Administrative and Government Law

10th Amendment Word for Word: Exact Text and Meaning

The 10th Amendment reserves powers to states and the people, but what that means in practice — and how courts have enforced it — is worth understanding.

The Tenth Amendment to the United States Constitution reads: “The powers not delegated to the United States by the Constitution, nor prohibited by it to the States, are reserved to the States respectively, or to the people.” That single sentence contains exactly twenty-eight words and was ratified on December 15, 1791, as the final provision of the Bill of Rights.1National Archives. The Bill of Rights: A Transcription Despite its brevity, this amendment has shaped more than two centuries of legal battles over where federal authority ends and state authority begins.

Why the Word “Expressly” Was Left Out

The most important thing about the Tenth Amendment’s wording may be a word it does not contain. Under the earlier Articles of Confederation, powers were “expressly delegated” to the national government. During the drafting of the Bill of Rights, a proposal was made to carry that same word into the Tenth Amendment, which would have limited the federal government to only those powers spelled out letter by letter in the Constitution. Congress rejected the addition.

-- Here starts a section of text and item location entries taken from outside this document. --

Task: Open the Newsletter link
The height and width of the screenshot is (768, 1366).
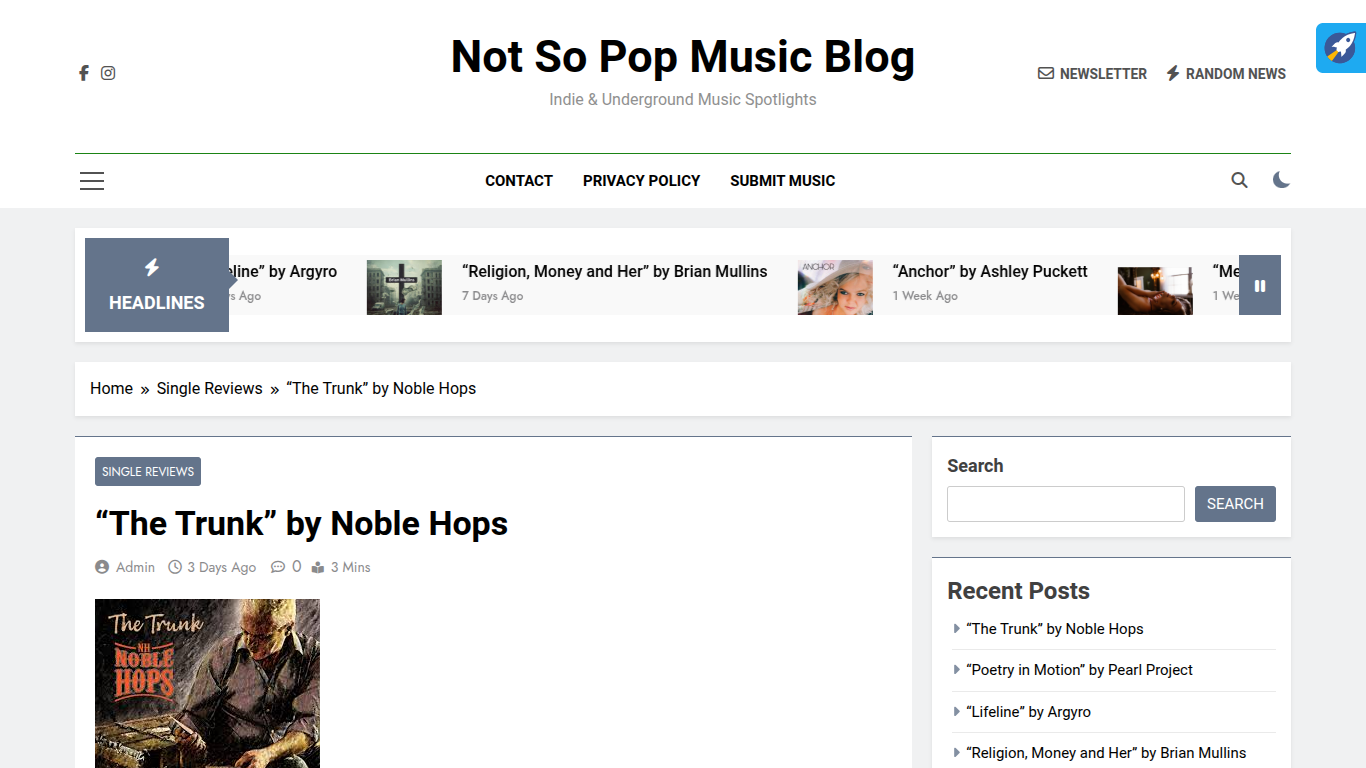Action: coord(1092,74)
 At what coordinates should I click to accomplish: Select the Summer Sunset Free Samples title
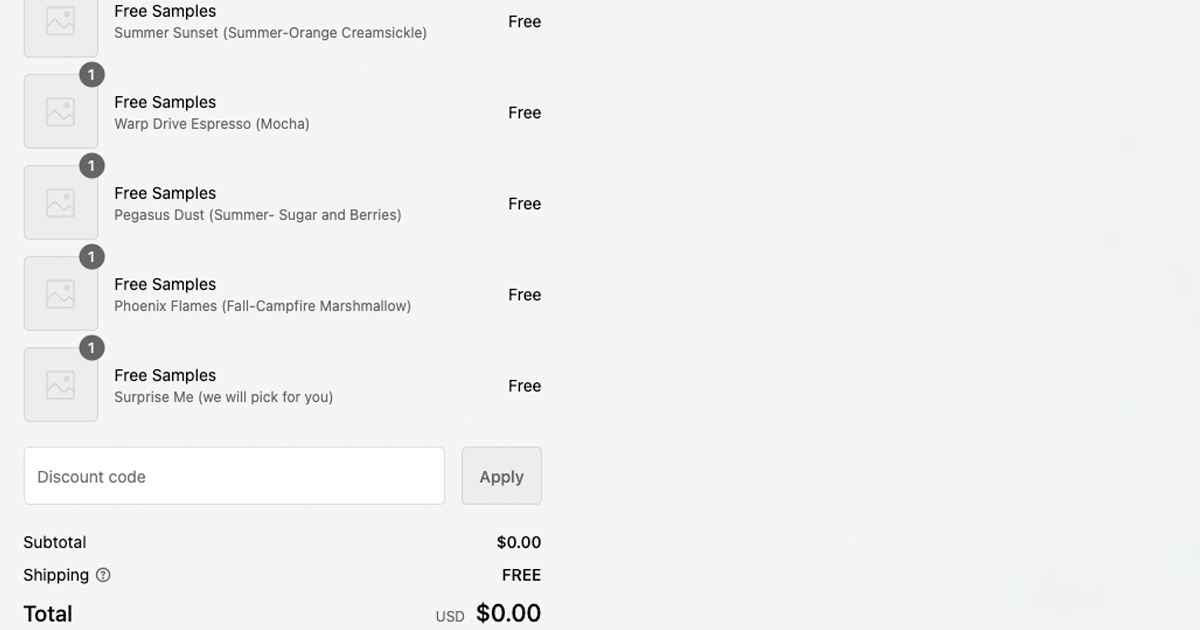coord(165,11)
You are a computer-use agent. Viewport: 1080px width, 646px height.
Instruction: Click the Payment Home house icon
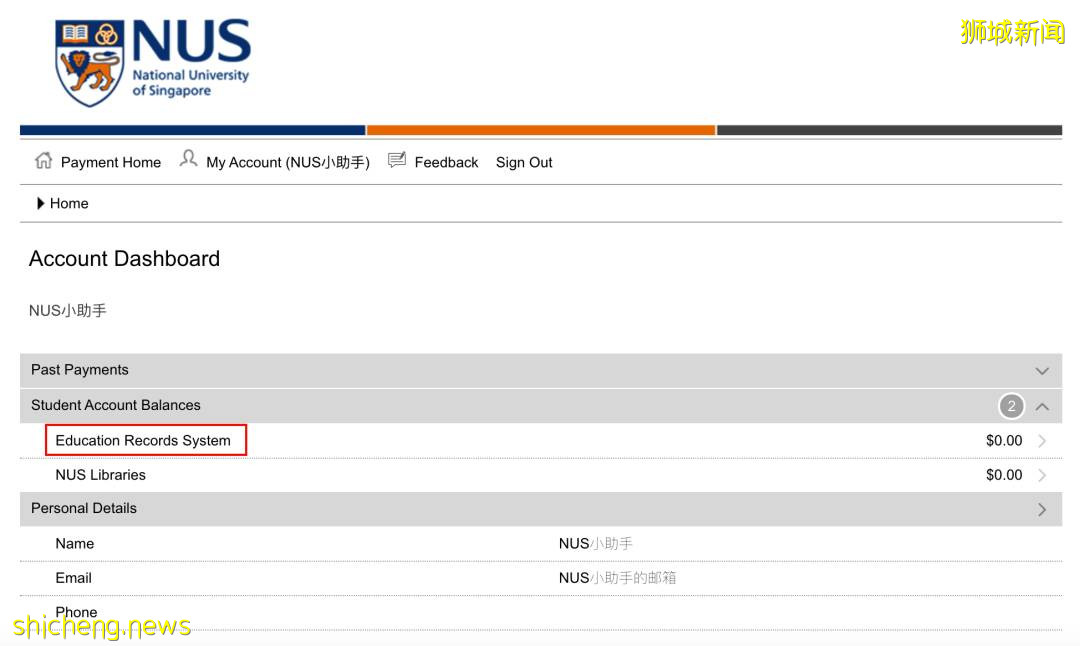(x=43, y=161)
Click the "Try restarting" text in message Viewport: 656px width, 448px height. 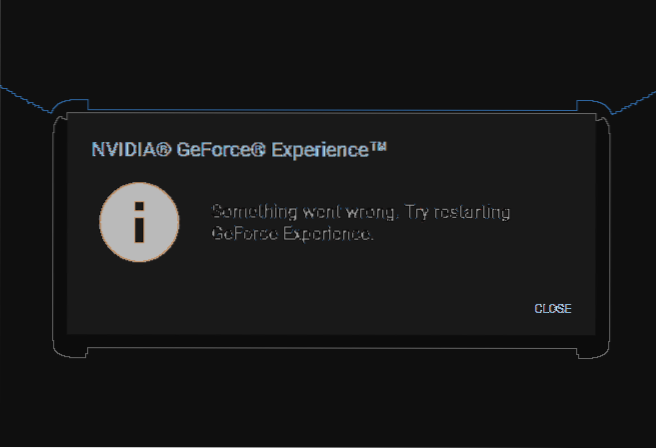point(457,212)
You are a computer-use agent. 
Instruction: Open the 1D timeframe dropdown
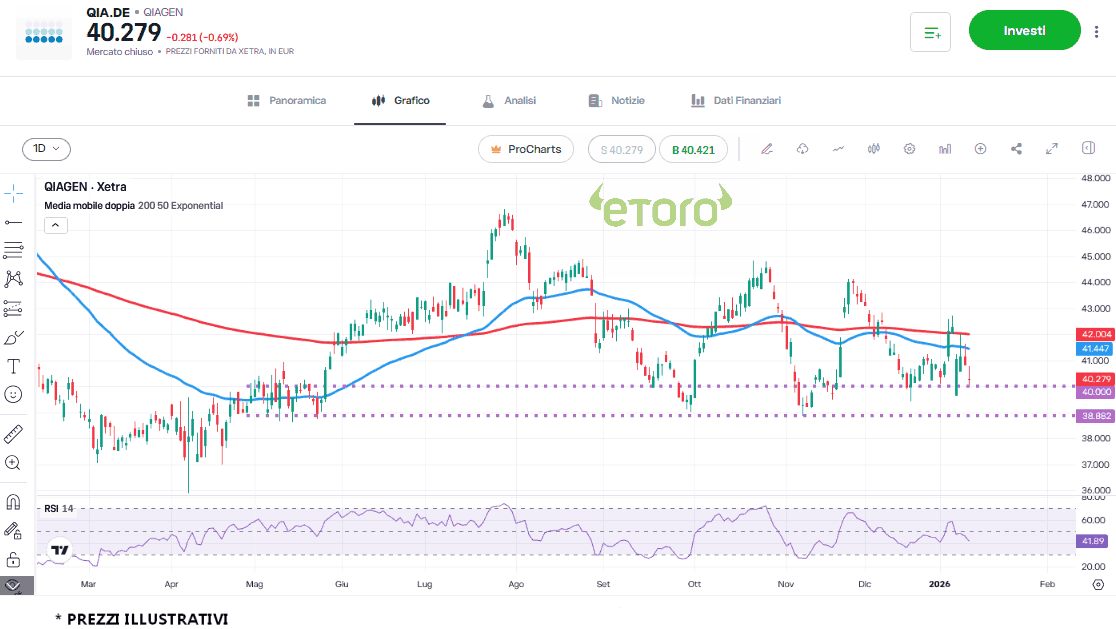pyautogui.click(x=46, y=149)
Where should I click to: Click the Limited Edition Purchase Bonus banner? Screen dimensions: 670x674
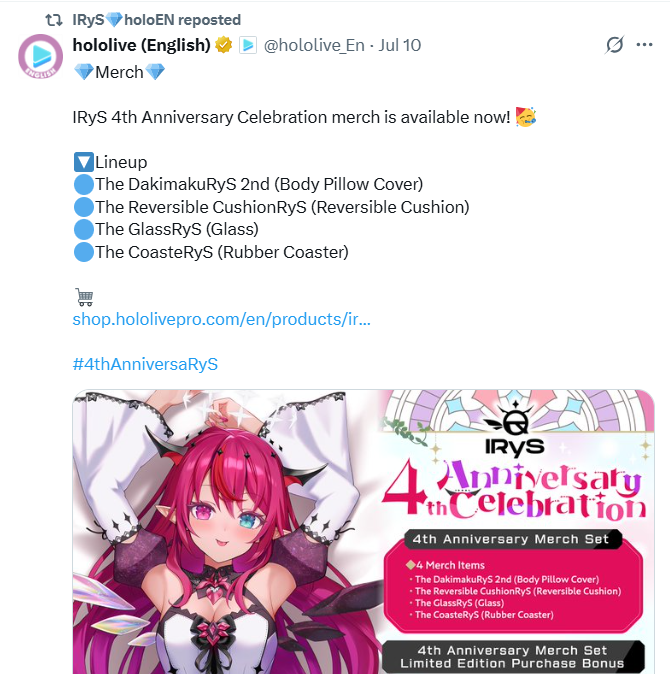[x=513, y=656]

That deliberate omission matters enormously. In the 1819 case McCulloch v. Maryland, Chief Justice John Marshall pointed to the missing word to conclude that nothing in the Constitution rules out implied powers. The Tenth Amendment, Marshall wrote, leaves the question of whether a particular power belongs to the federal government or the states to “a fair construction of the whole instrument.”2Congress.gov. Amdt10.3.1 Early Tenth Amendment Jurisprudence In practical terms, this means Congress can do more than just the handful of activities explicitly listed in the Constitution, so long as those actions are reasonably connected to an enumerated power.

What Reserved Powers Actually Mean

The amendment’s core function is straightforward: if the Constitution does not give a power to the federal government, and does not take it away from the states, it stays with the states or the people. The federal government gets what the Constitution grants it. Everything else is off-limits.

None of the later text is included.